This is an in-person event! Registration using this luma page is required in order to get in. Github will email you a form the day before the event, which you will need to complete for your access pass.
Topic: Connecting your unstructured data with Generative AI
What we’ll do:
Have some food and refreshments. Hear three exciting talks about unstructured data and generative AI with images.
5:30 - 6:30 - Welcome/Networking/Registration
6:35 - 7:00 - Mihail Eric, Founder, Storia.ai
7:05 - 7:30 - Jacob Marks, MLE/DevEvangelist, Voxel51
7:35 - 8:00 - Josh Reini, Data Scientist/DevRel, TruEra
8:00 - 8:30 - Networking
Who Should attend:
Anyone interested in talking and learning about Unstructured Data and Generative AI Apps.
November 14th, 2023
Where: This is an in-person event! Registration is required in order to get into the event. Registration in advance will close the day before the event.

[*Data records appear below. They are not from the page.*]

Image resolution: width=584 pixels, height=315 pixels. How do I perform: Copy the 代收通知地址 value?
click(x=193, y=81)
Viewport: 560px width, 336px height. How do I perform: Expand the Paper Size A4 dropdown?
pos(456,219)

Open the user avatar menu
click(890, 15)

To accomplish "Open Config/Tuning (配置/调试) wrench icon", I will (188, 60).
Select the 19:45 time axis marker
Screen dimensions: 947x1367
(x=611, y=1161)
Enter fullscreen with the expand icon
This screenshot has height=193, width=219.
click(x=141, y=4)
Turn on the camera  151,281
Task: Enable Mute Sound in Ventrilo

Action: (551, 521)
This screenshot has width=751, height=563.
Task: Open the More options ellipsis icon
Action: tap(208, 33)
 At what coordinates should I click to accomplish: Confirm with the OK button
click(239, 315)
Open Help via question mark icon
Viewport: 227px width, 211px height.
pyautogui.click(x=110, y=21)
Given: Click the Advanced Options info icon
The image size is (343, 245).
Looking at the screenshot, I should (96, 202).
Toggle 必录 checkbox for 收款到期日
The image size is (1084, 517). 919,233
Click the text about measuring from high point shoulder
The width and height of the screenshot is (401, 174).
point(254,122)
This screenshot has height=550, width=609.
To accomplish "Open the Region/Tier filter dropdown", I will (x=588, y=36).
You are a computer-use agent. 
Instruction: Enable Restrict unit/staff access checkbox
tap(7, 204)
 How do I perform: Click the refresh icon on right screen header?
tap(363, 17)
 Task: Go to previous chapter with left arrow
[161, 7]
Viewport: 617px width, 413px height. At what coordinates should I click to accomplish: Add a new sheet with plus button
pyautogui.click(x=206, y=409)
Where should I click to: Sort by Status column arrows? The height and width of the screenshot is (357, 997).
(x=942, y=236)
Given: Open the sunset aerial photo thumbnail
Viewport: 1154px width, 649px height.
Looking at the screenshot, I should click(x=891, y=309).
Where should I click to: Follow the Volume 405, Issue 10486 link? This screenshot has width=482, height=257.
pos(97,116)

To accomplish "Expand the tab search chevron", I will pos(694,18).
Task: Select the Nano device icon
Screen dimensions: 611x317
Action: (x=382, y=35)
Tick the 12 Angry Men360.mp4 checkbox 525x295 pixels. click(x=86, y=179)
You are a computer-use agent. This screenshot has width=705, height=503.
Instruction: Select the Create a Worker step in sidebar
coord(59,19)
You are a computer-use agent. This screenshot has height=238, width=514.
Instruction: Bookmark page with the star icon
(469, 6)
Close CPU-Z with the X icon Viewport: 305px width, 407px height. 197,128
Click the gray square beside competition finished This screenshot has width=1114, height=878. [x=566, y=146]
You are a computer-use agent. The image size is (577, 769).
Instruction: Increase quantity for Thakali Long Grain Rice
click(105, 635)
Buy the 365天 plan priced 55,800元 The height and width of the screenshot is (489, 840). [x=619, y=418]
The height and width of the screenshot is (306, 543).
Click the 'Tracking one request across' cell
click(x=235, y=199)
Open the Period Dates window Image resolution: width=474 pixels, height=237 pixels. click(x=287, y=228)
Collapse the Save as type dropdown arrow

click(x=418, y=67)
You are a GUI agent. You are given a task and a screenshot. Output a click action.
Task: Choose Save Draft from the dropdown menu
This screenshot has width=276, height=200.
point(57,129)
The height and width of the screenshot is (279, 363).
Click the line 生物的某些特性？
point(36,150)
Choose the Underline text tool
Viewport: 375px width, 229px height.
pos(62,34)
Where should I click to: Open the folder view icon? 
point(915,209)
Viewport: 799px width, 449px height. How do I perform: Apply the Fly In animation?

Sponsored by Zilliz maintainers of Milvus.
Tech Talk 2: Using Vector Search to Better Understand Computer Vision Data
Speaker: Jacob Marks, MLE/DevEvangelist, Voxel51
Abstract: These days, the most popular use case of vector search is retrieval augmented generation (RAG), giving large language models relevant context with which to generate text or code. But did you know that vector search is also an incredibly powerful tool for visual data understanding?
In this talk, you will learn how to combine vector search engines with the FiftyOne open source computer vision library for unstructured data curation and visualization, so you can interactively explore and find hidden structure in your data. From standard applications like similarity search and reverse image search, to multimodal applications such as semantic search and concept interpolation, you’ll see your data like never before.
Tech Talk 3: Evaluating Multimodal RAGs in practice
Speaker: Josh Reini, Data Scientist/DevRel, TruEra
Abstract: How do you evaluate multimodal RAGs? The RAG triangle of evals still applies! In multimodal RAGs, we often start with an image as our initial query. Think of a RAG that uses similar x-ray images to recommend a likely diagnosis. To measure our retrieval quality, we can measure the embedding similarity between the query image and retrieved images. In this example, after retrieving images, we will take the linked diagnoses to each X-ray to pass to our LLM. For groundedness, we can use our standard text-based evaluations to measure the entailment of the LLM's diagnosis. Last, we can use answer relevance to ensure the provided diagnosis is relevant to the user's request.